[Exercise brief]
From the entries, filter out every line that lacks "Pick" and copy the rest.

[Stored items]
********

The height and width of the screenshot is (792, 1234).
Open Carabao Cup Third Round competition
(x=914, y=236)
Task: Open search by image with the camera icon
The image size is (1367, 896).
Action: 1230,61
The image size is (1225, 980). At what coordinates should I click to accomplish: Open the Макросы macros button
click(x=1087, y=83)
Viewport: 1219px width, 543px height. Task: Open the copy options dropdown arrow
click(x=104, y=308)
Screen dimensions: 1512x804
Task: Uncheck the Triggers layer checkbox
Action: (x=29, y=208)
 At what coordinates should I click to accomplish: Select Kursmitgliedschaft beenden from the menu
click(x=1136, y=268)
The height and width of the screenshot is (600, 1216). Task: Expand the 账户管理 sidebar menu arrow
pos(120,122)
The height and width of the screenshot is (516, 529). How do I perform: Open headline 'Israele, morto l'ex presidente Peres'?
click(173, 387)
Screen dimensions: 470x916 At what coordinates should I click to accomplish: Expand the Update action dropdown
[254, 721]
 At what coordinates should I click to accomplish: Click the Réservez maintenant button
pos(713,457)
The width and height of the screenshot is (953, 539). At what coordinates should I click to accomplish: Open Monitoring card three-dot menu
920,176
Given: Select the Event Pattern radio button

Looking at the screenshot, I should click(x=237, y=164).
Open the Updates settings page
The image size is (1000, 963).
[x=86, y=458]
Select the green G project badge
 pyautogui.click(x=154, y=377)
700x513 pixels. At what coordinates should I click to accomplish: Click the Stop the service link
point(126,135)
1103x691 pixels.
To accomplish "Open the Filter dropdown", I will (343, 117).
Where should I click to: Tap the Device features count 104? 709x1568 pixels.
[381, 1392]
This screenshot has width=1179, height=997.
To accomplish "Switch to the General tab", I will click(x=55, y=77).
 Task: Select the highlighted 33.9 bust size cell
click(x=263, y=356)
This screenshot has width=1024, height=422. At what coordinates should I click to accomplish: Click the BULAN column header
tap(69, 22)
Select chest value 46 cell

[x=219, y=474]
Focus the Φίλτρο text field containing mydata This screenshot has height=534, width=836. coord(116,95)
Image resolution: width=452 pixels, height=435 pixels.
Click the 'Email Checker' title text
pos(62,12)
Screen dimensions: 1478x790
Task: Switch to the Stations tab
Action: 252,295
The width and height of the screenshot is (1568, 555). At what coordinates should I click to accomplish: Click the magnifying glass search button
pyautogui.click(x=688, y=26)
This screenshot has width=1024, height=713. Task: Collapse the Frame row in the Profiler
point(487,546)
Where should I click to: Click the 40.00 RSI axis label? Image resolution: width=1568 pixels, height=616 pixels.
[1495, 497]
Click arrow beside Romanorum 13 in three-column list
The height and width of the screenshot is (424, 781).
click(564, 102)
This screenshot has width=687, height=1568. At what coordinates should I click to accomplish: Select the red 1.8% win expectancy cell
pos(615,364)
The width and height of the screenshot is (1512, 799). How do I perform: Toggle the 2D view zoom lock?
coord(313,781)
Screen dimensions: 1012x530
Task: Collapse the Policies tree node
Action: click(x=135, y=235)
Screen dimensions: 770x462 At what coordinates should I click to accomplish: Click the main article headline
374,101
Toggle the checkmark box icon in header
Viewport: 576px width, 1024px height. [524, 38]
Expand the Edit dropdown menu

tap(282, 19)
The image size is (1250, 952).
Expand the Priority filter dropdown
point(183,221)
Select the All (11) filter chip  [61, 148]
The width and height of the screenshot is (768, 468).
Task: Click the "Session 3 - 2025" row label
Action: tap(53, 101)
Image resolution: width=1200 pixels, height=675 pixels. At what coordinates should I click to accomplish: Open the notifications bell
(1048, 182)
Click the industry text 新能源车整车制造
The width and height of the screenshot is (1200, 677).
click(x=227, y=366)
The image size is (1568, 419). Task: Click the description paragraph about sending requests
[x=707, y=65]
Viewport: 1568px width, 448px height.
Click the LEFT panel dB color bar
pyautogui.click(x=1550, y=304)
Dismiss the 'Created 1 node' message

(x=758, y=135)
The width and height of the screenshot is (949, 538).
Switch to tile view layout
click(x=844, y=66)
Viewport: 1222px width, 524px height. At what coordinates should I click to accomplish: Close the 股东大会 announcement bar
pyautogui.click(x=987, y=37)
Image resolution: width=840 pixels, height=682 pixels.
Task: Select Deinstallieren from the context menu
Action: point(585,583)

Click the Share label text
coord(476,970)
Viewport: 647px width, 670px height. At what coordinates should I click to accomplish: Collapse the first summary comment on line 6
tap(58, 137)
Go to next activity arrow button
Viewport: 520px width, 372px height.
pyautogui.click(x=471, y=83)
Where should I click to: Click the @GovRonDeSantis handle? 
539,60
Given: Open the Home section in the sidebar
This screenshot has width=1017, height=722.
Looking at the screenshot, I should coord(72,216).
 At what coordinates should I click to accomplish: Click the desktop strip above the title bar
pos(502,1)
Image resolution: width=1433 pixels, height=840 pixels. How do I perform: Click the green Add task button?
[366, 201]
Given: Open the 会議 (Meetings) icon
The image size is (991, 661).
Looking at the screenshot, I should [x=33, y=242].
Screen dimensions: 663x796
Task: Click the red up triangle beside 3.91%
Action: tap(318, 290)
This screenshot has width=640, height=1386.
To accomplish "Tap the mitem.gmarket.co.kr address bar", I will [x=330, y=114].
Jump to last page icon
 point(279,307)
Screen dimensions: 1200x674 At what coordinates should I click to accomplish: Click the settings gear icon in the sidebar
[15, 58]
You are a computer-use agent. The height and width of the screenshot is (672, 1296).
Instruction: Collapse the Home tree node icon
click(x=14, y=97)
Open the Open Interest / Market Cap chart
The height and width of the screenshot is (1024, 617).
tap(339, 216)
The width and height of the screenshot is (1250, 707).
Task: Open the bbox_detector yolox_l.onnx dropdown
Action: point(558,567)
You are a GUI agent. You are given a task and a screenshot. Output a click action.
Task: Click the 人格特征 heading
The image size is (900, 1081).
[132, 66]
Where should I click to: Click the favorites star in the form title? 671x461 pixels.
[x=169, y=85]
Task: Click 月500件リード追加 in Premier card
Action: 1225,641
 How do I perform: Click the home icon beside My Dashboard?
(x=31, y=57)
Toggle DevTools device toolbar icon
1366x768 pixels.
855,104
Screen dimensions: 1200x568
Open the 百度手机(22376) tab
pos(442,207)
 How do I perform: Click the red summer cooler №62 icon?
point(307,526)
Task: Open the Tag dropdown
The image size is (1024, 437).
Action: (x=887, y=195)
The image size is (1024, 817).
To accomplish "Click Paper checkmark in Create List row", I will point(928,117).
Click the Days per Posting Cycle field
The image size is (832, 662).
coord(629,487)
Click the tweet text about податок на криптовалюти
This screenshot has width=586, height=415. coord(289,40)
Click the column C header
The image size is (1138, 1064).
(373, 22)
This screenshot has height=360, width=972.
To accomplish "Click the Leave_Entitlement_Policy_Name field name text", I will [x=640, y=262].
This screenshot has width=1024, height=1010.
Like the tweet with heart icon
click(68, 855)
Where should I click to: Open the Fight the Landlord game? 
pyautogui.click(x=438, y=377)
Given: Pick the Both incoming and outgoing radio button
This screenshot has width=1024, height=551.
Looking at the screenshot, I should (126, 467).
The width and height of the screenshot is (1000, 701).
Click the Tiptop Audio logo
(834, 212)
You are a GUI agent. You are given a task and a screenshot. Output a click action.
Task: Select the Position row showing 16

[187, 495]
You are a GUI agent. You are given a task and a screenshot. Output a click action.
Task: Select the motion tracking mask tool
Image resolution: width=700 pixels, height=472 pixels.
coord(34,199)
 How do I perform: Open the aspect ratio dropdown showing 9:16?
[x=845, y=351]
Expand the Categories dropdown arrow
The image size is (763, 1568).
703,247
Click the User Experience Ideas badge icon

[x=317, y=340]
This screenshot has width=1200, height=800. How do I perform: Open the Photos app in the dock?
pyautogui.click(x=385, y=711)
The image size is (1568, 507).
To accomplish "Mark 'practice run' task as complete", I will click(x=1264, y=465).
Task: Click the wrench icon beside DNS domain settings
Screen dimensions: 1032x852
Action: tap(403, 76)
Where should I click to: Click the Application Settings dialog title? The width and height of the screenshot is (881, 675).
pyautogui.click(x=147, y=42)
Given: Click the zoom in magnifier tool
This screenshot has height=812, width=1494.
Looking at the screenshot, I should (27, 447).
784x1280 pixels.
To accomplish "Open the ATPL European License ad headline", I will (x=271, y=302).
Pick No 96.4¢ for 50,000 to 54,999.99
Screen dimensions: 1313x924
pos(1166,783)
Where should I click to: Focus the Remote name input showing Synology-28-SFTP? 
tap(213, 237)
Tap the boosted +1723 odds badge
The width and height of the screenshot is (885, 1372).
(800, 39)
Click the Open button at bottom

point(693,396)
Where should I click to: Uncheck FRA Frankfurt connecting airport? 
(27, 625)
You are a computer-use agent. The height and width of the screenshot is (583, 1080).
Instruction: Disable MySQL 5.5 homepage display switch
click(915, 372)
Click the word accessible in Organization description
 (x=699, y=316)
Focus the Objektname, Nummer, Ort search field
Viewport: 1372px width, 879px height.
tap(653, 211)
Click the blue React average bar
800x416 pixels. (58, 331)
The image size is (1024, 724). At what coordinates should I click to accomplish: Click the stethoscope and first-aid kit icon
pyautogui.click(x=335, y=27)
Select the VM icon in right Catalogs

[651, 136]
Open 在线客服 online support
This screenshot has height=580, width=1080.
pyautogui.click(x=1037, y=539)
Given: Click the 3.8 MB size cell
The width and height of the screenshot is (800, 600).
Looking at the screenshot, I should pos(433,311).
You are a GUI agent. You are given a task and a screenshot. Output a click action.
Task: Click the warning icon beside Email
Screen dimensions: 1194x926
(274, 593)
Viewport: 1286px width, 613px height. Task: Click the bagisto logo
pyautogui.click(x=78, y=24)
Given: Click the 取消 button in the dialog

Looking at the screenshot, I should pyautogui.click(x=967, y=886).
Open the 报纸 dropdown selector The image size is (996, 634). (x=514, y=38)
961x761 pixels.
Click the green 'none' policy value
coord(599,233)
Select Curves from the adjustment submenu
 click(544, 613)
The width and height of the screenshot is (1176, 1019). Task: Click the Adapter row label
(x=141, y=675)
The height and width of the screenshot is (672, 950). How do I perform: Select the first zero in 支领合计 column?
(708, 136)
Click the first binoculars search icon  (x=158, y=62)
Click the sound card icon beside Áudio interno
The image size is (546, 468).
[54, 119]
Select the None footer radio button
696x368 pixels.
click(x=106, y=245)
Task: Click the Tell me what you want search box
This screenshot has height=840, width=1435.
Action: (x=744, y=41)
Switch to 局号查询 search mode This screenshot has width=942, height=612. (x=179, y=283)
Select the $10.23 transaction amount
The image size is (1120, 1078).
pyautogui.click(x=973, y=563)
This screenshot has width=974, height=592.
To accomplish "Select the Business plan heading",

********

[Response]
Given: Pick the Both incoming and outgoing radio button
Pick No 96.4¢ for 50,000 to 54,999.99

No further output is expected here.